You can accomplish the same thing by using module-level (global) variables, but globals in general are a bad idea.

The DictReader and DictWriter classes from the csv module are simple examples of this style of class. They hold parameters that describe an input or output stream and methods that operate on the stream.

Another way to solve this problem is to make a class that is only a container for the state. This kind of class is called a struct in C and C++. The Dialect class in the csv module is an example of this. It holds quite a few configuration values. It has just two methods: a constructor and a validation function.

A variation on the theme of shared data is to have one function that creates some data, and other functions that operate on the data. You could have the first function return all the data to its client. Then the client would forward the data to the consumer function. If the two functions are closely related, it might be a better solution to put the data into a class.

The FieldStorage class in the cgi module is a good example of this use of classes. Its constructor parses data from an HTTP FORM submission and stores the data in instance data. The other methods of the class provide access to the form data.

More than one copy of the same state variables

Maybe you decided to put your shared state into global variables instead of creating a class. The single client of your module works great. But what if you have a second client that needs its own copy of the module state, or you need to use the module from multiple threads? You are getting wacky results as the module trips over itself trying to serve two masters. How can you have two copies of the global state? Move it into a class! Each client has its own instance of the class with its own state.

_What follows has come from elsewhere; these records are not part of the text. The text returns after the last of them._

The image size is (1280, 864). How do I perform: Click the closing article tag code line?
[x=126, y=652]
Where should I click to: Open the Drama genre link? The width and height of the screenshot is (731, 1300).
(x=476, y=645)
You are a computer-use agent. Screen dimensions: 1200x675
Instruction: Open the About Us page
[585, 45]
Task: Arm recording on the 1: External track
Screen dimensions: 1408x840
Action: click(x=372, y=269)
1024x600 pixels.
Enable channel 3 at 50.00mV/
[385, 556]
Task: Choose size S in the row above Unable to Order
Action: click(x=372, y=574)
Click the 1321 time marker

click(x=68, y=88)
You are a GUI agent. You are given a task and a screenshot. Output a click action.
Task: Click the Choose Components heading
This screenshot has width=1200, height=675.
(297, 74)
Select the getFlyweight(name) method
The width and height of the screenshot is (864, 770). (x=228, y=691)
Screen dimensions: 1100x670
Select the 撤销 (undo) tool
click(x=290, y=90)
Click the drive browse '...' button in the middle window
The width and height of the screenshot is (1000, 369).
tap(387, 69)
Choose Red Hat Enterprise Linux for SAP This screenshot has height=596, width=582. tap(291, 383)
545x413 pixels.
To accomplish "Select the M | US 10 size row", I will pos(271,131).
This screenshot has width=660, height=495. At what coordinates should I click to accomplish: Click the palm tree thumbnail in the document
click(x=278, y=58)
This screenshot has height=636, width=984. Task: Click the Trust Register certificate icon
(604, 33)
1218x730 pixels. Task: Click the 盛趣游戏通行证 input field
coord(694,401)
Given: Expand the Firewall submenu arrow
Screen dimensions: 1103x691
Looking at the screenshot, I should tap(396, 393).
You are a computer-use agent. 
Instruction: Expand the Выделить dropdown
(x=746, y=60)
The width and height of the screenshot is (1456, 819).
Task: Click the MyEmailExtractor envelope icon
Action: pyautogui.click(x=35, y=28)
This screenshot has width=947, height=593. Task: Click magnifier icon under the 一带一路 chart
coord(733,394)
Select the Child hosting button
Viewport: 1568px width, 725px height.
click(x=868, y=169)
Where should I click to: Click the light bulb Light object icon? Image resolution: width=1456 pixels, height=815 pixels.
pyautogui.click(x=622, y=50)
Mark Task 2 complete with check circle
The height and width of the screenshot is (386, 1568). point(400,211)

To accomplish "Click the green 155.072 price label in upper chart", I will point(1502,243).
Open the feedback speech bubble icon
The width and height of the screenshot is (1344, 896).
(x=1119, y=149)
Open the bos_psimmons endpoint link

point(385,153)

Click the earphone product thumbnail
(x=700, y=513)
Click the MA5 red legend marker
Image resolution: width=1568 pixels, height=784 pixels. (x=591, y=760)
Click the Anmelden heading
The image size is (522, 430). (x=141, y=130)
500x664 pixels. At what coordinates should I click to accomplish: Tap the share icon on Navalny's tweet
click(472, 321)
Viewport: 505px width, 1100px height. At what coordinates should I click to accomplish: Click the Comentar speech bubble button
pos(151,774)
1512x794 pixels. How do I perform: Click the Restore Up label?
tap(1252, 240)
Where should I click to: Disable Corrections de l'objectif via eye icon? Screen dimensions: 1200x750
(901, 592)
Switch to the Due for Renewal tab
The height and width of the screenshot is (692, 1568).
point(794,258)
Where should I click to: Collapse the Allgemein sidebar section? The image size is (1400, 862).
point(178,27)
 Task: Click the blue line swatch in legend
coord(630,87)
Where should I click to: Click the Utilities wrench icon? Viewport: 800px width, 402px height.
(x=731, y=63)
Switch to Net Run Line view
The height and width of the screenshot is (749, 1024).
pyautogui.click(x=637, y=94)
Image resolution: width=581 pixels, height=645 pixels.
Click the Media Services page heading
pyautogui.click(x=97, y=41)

Each separate instance of a class has its own state, independent of the other instances.

For example, a DOM tree built with the xml.dom module may contain many Element objects, each with its own state. This wouldn't be possible without class instances to hold the data.

To extend the behavior of an existing class

This is classic OOP. Maybe there is an existing class that does almost what you want. You just need to add a little something and it will be perfect. Or maybe a library class is intended to be subclassed in normal use.

Make a class which subclasses the class you want to change, and add the new behavior to it.

Note: This technique can easily be abused. Subclasses should have an is-a relationship to their superclass. If class Derived extends class Base, you should sensibly be able to say Derived is-a Base.

Consider containment (has-a) as an alternative to inheritance (is-a). If the base class is just an implementation detail of the derived class, then maybe instead of inheriting from base it should just contain a base instance as a member.

Some library classes are meant to be extended. For example unittest.TestCase is routinely subclassed to make new test cases. cmd.Cmd must be subclassed to be useful. Widget classes in GUI frameworks are commonly subclassed.

A callback function needs persistent state

This is a special situation that comes up pretty regularly for me.

For example, I have a database access module with a query method. The query method takes a callback function as an argument. For each row returned by the query, the callback function is called.

Now suppose I want to build a list with all the query rows. I can make a class that holds the list. The class has a __call__ method. This makes instances of the class act like functions. I pass an instance of the class to the query function. The instance accumulates the list which I pull out at the end:

class Callback:
  def __init__(self):
    self.vals = []

  def __call__(self, row):
    # This is the actual callback
    self.vals.append(row)

The client code looks like this:

callback = Callback()
db.query(sql, callback)
result = callback.vals

Note: This could also be done with a closure like this:

result = []
def callback(row):
  result.append(row)
db.query(sql, callback)

Finally

I have just scratched the surface of object-oriented design. My intent is help beginners understand when it might be appropriate to use classes, not to catalog every possible use.

I have linked to the documentation pages for the modules I use as examples. If you have Python installed, you can find the source code in the Python library directory. On Windows look in C:\Python23\Lib.